■ **The problem**: In the text on Jesuit education, copy the section between "The Jesuit saying" and "de Reims Champagne-Ardenne….", inclusive, swapping every "Jesuit" for "Ignatian".

-------- Text provided --------

The rigourous yet open-minded nature of Jesuit education was demonstrated by its application of Classical teachings of Renaissance humanism within the structure of Catholic thought. Jesuit pupils were grounded in grammar, rhetoric, philosophy but also encouraged to appreciate the arts – music, dance and drama - and fencing.


The Jesuit saying « Give me a child of seven, and I will show you the man » was based on several core values. The first of these was cura personalis - the educational objective of caring for the whole person ; secondly there was the concept of magis from the Jesuit motto Ad Majorem Dei Gloriam (For the Greater Glory of God), driven by spiritual exercises, and finally the notion of being ‘men for others’.


The scope of education offered by the ancien collège thus appeared to outshine the efforts of the university, set up in 1548. Spats occured, as Jesuit students were refused the means to obtain their diplomas, and this competitive note did not subside.


Sciences Po has drawn criticism for the funding it has received since proportionally speaking, each of its students has what is felt to be an unfair advantage over their counterparts who study at the Université de Reims Champagne-Ardenne….

-------- Rows --------

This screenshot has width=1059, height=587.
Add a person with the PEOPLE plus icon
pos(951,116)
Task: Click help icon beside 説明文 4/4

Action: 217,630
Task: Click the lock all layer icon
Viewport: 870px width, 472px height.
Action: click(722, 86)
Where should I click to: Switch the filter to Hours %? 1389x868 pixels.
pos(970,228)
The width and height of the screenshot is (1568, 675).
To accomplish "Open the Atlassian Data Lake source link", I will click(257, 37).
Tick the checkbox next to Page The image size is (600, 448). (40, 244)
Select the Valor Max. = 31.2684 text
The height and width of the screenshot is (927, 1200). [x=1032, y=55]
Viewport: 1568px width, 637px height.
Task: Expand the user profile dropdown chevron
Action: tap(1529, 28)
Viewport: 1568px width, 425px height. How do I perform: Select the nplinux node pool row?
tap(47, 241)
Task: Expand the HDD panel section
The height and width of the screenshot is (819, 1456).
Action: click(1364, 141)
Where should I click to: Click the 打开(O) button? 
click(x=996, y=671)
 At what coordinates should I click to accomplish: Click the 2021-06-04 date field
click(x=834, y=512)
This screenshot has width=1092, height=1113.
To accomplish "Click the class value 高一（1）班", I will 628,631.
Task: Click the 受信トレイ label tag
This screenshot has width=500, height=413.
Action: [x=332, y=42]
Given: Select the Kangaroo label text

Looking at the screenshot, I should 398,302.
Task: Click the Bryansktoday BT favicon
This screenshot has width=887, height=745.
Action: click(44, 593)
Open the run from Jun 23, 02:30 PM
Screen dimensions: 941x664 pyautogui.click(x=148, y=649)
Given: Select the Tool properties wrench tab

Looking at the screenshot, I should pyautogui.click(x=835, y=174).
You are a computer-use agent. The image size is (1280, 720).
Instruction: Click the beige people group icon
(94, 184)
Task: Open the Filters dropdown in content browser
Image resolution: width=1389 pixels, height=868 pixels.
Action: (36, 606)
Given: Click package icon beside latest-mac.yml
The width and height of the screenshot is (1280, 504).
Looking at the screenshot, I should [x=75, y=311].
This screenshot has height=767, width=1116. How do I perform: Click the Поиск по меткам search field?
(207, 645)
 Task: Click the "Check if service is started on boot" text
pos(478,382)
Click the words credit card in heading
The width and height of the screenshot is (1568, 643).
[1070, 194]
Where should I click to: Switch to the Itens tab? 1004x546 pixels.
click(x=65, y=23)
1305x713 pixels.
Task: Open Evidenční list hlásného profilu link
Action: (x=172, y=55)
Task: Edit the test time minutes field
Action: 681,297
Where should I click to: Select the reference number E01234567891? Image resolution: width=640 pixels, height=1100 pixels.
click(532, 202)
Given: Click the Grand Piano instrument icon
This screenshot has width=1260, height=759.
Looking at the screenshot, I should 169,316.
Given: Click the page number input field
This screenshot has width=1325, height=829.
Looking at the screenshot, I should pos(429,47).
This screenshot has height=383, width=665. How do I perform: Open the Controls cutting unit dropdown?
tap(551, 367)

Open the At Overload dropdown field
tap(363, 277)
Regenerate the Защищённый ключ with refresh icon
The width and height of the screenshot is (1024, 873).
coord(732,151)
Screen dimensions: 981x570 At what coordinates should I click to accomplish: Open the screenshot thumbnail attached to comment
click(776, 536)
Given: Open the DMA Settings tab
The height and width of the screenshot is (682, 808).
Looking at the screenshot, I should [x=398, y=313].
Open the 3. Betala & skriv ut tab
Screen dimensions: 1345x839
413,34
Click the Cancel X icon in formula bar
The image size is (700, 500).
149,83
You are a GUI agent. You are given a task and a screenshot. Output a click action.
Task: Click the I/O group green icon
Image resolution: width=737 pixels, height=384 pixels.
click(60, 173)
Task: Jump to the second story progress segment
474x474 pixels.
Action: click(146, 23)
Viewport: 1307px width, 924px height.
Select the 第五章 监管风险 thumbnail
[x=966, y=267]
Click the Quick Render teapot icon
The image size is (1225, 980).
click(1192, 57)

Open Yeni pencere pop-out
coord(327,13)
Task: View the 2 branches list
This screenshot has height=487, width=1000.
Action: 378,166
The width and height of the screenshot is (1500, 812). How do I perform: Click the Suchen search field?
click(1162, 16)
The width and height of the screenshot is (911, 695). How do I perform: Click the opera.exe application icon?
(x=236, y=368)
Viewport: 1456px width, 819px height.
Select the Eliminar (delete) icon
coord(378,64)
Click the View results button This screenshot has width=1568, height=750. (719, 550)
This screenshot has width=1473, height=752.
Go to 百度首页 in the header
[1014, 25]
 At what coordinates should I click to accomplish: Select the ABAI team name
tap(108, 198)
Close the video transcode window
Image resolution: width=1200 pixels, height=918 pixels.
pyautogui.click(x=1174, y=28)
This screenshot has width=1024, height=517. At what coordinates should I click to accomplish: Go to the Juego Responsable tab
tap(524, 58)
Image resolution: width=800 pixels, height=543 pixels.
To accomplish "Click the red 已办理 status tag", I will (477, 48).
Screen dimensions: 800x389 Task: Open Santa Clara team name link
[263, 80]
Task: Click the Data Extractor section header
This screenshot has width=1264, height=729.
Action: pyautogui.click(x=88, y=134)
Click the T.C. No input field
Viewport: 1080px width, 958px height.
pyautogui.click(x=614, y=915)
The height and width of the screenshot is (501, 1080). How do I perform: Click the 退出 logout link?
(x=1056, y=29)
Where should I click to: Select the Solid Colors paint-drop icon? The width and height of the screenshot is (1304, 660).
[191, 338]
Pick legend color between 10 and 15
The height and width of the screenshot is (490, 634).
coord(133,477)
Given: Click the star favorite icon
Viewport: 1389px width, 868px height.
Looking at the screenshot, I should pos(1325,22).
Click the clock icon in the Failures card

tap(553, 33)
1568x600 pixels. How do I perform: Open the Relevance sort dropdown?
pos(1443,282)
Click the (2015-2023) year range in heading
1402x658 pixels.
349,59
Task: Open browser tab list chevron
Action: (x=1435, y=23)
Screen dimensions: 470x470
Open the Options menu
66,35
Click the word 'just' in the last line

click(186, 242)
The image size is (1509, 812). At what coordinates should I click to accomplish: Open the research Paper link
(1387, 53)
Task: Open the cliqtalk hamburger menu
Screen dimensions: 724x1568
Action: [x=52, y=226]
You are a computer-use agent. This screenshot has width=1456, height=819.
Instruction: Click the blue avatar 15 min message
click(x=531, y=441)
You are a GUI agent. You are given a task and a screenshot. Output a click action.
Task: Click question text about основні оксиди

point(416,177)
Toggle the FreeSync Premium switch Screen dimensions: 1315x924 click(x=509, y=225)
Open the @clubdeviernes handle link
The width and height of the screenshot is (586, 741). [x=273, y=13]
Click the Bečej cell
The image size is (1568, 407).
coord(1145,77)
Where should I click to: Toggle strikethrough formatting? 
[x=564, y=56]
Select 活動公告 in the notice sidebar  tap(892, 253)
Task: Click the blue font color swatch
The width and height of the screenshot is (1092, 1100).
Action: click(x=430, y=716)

--------

■ **Expected answer**:
The Ignatian saying « Give me a child of seven, and I will show you the man » was based on several core values. The first of these was cura personalis - the educational objective of caring for the whole person ; secondly there was the concept of magis from the Ignatian motto Ad Majorem Dei Gloriam (For the Greater Glory of God), driven by spiritual exercises, and finally the notion of being ‘men for others’.


The scope of education offered by the ancien collège thus appeared to outshine the efforts of the university, set up in 1548. Spats occured, as Ignatian students were refused the means to obtain their diplomas, and this competitive note did not subside.


Sciences Po has drawn criticism for the funding it has received since proportionally speaking, each of its students has what is felt to be an unfair advantage over their counterparts who study at the Université de Reims Champagne-Ardenne….